Whats to stop someone from setting an A record for my domain?

I am probably completely wrong but what seems as the standard way to point a domain to a site is very insecure.

Say your domain is regestered with Company A and your site is hosted through Company B.

The steps to set it all up are usually:

  • Login to Company A and set the DNS record for my-domain.com to point to ns1.company-b.com and ns2.company-b.com
  • Login to Company B and add my-domain.com to your account and set up an A record.

But how does Company B know that you are authorized to set up an A record? Just because the domain is using their DNS server?

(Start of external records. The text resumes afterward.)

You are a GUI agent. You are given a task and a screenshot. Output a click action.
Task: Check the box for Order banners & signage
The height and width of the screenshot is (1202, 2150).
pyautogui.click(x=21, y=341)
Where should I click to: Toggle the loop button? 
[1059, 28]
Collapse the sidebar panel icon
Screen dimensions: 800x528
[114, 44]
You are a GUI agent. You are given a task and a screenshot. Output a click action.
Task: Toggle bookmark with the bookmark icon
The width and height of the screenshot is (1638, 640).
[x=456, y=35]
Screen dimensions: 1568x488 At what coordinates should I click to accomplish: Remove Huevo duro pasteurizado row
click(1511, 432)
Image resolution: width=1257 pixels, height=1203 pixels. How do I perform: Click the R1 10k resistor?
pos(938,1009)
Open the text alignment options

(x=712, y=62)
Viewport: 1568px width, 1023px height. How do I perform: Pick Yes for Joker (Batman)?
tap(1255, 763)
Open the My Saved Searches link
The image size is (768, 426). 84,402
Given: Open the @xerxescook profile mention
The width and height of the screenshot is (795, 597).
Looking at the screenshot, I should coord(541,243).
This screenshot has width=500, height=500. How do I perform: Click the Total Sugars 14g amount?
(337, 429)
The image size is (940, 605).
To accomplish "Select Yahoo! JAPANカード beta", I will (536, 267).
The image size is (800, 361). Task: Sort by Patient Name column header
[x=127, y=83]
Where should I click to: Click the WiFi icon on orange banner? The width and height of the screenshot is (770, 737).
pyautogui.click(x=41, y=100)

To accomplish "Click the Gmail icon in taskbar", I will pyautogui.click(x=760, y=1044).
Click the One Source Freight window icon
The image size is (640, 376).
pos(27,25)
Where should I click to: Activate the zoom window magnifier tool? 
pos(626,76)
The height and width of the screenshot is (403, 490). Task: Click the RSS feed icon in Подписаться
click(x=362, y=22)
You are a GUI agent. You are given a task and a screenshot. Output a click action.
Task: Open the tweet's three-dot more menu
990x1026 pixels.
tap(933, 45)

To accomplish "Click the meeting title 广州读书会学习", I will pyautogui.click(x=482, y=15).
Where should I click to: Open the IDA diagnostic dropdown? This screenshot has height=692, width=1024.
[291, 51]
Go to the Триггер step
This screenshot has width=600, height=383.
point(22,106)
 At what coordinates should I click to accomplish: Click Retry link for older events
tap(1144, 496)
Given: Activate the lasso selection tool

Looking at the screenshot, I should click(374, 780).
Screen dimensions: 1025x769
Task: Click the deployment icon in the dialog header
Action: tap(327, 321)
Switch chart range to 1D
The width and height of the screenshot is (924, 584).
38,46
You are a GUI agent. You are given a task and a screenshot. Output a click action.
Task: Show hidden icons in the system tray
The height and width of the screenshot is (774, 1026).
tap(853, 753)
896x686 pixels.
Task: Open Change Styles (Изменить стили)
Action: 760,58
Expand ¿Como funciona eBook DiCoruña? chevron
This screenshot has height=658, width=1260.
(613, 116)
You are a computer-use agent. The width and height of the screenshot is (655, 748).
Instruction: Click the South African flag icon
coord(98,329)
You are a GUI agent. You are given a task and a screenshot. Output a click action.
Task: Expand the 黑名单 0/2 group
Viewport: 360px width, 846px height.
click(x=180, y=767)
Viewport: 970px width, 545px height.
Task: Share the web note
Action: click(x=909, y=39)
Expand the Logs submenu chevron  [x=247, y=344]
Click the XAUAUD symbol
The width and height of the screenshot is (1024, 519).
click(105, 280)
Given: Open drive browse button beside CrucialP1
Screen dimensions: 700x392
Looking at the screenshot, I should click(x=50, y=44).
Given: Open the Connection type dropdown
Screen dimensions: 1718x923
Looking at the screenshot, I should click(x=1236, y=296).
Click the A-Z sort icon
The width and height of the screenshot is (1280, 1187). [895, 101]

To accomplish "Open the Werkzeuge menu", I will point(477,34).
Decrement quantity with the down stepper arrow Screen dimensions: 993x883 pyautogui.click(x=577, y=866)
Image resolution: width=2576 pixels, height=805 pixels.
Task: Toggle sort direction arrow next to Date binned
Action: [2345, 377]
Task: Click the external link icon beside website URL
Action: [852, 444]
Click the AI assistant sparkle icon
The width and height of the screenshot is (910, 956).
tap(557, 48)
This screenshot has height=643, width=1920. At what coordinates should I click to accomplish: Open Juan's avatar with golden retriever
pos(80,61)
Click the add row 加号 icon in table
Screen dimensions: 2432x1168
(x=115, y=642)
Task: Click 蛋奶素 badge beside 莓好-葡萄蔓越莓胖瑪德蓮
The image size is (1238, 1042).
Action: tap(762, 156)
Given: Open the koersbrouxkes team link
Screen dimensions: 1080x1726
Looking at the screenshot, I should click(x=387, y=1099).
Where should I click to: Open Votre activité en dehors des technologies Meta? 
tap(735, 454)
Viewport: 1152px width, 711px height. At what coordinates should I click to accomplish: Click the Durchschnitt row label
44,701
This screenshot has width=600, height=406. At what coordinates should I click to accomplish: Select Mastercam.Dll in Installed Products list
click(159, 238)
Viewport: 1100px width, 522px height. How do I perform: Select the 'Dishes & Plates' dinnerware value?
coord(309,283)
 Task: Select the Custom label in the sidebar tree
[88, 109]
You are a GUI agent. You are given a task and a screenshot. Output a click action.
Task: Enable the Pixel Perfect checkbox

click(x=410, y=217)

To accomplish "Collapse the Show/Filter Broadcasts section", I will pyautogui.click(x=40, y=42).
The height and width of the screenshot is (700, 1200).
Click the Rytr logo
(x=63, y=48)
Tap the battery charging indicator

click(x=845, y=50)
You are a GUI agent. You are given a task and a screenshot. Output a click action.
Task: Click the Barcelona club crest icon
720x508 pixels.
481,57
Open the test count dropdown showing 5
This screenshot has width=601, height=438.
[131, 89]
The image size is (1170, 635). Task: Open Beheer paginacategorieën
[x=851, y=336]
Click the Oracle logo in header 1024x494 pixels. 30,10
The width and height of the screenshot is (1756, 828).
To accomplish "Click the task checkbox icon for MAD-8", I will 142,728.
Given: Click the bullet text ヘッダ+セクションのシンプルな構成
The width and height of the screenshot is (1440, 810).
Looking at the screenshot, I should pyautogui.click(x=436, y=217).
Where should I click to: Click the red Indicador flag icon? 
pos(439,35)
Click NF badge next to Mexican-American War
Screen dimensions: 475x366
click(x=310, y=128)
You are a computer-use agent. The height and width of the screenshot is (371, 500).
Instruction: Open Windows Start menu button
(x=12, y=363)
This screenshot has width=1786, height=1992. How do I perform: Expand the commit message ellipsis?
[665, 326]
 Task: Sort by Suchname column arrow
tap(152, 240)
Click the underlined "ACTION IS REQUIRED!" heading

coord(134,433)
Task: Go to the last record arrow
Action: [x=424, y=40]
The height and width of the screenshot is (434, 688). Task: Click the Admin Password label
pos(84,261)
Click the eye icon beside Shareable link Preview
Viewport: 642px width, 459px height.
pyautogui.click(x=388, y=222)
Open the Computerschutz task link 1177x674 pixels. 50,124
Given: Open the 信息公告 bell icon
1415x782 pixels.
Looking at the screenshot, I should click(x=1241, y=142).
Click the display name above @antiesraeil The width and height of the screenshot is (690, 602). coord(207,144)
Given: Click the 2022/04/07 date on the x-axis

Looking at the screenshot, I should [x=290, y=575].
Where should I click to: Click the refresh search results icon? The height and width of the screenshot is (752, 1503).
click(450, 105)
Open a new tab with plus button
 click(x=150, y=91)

Isn't it possible that someone else who is a customer of Company B is really the owner of the domain and they are the ones that pointed it to Company B's DNS servers -- And since you are also a customer of Company B you can just hijack the domain?

This may not be possible, if so, what is preventing something like this from happening?


Solution 1:

In theory, you are correct. In practice, this isn't really a security issue because you have control over what the domain uses as authoritative name servers. So, say I have set up records for your domain at Company B. You go to set up records and their interface won't allow you to (because a DNS server can't have multiple zone files active for the same domain), or you notice records are already set up. You immediately go to company A again and set your authoritative name servers to point somewhere else, then you talk to company B. Company B knows you are the one who owns the domain, not the other customer, because A) your information is in the WHOIS database associated with the domain and B) you can demonstrate control over the domain via setting the authoritative name servers. Likely, they then proceed to suspend the other customer for their nefarious deeds.

This isn't something you should spend a lot of time worrying about.

Solution 2:

You should do the steps in the other order. Set things up at company B and confirm that you have added the domain to your account before you point the nameservers over. That way, the attack window is zero. But even if you don't do that, it's still a very narrow window and easily solved by calling company B (or just pointing the nameservers away).